Task goal = How many lines in the records below contain "blue"? Answer with the number alone.

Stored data

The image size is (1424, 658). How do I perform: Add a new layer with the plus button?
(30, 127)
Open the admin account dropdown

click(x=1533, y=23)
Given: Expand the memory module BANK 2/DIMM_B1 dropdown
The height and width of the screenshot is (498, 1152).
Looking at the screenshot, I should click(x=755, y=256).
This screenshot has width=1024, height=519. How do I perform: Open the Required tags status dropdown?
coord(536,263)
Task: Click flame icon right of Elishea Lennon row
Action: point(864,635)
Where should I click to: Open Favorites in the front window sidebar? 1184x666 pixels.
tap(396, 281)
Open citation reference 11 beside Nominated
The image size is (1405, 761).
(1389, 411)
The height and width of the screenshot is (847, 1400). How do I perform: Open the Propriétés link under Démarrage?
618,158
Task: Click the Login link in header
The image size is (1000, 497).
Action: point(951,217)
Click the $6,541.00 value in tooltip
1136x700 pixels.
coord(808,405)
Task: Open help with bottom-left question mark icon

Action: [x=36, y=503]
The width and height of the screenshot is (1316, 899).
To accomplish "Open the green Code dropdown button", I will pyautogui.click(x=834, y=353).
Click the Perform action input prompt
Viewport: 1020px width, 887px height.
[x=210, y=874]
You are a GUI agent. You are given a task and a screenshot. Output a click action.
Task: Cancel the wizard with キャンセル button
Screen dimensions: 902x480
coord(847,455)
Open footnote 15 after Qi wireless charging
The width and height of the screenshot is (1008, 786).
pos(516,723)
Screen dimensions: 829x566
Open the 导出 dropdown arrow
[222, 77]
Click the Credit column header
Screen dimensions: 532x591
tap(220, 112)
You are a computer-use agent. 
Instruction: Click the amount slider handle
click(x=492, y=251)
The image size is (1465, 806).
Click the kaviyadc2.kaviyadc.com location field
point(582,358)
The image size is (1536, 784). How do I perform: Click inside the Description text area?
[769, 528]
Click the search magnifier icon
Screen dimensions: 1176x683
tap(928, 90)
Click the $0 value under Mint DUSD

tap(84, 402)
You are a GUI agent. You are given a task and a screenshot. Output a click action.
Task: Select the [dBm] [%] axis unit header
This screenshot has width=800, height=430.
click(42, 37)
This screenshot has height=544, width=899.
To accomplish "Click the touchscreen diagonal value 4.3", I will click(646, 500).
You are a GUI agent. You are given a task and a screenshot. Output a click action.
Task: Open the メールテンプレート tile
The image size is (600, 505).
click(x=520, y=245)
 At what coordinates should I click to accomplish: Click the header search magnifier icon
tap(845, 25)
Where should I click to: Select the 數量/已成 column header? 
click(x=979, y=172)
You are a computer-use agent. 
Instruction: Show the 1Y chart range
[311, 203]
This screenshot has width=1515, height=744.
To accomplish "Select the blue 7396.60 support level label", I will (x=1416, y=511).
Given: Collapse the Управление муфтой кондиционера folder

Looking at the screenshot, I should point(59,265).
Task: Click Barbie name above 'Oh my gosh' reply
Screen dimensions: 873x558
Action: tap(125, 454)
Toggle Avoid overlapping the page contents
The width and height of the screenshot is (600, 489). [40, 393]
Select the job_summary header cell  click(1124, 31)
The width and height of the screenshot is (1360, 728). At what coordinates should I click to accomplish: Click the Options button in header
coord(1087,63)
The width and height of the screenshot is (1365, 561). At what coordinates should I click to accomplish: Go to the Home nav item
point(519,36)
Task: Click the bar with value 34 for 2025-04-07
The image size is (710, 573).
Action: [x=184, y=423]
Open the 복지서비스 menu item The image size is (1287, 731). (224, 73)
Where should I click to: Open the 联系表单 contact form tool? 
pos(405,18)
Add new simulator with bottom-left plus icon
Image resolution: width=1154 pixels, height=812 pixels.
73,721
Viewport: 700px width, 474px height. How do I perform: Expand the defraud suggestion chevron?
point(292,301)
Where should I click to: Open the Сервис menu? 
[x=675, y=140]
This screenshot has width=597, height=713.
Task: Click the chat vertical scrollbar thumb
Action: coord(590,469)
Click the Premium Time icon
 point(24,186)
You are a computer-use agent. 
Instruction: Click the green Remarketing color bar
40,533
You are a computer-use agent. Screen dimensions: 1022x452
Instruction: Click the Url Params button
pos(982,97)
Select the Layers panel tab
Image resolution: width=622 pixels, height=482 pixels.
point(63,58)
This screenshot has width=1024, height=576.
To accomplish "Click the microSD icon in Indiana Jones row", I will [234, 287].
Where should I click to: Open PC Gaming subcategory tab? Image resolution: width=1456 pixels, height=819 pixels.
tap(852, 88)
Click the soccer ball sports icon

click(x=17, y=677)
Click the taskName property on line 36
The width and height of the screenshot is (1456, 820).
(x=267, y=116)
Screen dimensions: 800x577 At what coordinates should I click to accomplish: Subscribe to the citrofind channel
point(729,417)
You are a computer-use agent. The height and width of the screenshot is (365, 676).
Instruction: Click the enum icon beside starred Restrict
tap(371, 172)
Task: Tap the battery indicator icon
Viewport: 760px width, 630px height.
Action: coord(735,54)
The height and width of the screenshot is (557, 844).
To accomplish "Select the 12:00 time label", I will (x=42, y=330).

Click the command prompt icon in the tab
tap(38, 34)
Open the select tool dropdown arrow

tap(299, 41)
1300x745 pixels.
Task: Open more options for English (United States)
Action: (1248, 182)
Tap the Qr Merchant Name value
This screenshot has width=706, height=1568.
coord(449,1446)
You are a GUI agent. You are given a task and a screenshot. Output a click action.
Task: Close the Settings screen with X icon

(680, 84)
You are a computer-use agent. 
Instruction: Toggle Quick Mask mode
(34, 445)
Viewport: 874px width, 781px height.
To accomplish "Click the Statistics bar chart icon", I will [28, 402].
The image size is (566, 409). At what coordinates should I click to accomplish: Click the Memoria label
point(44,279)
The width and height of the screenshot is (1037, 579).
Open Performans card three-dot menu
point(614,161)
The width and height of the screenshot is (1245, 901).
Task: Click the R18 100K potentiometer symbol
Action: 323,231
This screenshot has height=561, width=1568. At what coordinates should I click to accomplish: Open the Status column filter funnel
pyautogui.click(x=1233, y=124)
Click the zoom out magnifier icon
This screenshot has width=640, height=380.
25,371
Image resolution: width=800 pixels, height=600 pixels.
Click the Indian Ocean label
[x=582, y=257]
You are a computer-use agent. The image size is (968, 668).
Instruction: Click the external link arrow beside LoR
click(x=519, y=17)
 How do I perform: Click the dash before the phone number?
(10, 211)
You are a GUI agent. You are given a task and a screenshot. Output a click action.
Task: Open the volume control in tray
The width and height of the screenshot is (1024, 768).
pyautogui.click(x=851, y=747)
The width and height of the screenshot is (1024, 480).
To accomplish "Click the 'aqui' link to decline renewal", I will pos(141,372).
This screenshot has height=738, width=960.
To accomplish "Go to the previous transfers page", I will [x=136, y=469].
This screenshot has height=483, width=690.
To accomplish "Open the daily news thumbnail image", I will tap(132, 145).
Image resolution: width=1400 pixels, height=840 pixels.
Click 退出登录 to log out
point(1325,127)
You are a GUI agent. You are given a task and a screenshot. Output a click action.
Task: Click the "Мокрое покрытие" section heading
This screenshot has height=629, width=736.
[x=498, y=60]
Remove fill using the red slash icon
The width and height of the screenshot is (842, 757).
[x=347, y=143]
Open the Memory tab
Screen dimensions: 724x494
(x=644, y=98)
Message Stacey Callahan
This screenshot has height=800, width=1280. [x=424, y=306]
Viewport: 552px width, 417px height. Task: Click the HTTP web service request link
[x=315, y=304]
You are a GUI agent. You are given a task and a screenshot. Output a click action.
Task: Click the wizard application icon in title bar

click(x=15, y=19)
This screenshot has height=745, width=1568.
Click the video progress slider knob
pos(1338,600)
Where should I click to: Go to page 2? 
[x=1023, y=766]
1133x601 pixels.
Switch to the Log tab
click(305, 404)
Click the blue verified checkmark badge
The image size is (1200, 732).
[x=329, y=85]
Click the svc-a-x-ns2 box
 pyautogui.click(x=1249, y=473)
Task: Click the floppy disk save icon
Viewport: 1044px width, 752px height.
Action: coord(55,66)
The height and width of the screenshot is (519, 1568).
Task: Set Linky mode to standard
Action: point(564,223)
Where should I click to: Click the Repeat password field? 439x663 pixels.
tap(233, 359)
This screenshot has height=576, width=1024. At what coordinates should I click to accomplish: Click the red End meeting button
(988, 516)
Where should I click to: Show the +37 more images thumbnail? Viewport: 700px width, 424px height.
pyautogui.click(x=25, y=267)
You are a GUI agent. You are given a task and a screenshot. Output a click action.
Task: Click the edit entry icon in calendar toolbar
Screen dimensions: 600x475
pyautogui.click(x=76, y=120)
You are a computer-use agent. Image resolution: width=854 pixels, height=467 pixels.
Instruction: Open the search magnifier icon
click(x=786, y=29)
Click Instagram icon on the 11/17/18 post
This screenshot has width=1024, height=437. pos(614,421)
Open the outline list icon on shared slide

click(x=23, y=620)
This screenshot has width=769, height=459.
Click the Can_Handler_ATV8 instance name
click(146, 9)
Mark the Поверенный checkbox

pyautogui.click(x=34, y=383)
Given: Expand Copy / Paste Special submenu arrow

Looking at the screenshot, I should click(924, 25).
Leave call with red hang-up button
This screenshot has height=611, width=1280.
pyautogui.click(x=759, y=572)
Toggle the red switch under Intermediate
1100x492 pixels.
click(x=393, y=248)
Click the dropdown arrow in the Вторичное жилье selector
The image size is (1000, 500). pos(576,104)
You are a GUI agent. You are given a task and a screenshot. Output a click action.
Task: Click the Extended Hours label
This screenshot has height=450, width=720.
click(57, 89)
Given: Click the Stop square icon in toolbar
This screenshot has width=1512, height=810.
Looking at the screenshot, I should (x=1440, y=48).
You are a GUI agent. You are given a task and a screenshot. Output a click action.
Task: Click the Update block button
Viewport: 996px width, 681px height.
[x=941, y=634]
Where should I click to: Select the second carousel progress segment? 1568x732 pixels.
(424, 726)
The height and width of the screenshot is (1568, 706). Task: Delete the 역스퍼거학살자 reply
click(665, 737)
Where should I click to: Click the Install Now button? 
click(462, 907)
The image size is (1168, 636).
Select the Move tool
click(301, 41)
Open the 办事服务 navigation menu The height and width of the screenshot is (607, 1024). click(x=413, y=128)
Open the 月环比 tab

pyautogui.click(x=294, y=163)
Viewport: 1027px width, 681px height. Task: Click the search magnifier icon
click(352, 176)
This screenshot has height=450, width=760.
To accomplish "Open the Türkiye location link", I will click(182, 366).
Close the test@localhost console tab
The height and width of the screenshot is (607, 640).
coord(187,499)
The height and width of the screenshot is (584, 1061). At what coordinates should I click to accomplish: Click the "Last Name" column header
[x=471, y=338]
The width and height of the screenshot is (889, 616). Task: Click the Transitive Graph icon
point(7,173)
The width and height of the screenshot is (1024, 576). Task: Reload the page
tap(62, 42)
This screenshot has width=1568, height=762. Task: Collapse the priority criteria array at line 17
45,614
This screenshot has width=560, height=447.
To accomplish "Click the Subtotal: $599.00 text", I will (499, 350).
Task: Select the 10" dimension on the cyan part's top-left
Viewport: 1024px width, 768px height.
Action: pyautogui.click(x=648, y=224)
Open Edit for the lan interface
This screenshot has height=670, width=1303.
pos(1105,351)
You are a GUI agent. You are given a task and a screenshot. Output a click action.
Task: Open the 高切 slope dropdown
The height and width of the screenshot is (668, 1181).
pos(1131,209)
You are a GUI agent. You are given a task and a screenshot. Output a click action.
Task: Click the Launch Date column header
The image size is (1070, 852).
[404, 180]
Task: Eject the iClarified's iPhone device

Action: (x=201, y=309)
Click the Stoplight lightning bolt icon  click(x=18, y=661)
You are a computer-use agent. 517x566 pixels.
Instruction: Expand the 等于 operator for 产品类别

Response for this exercise = 2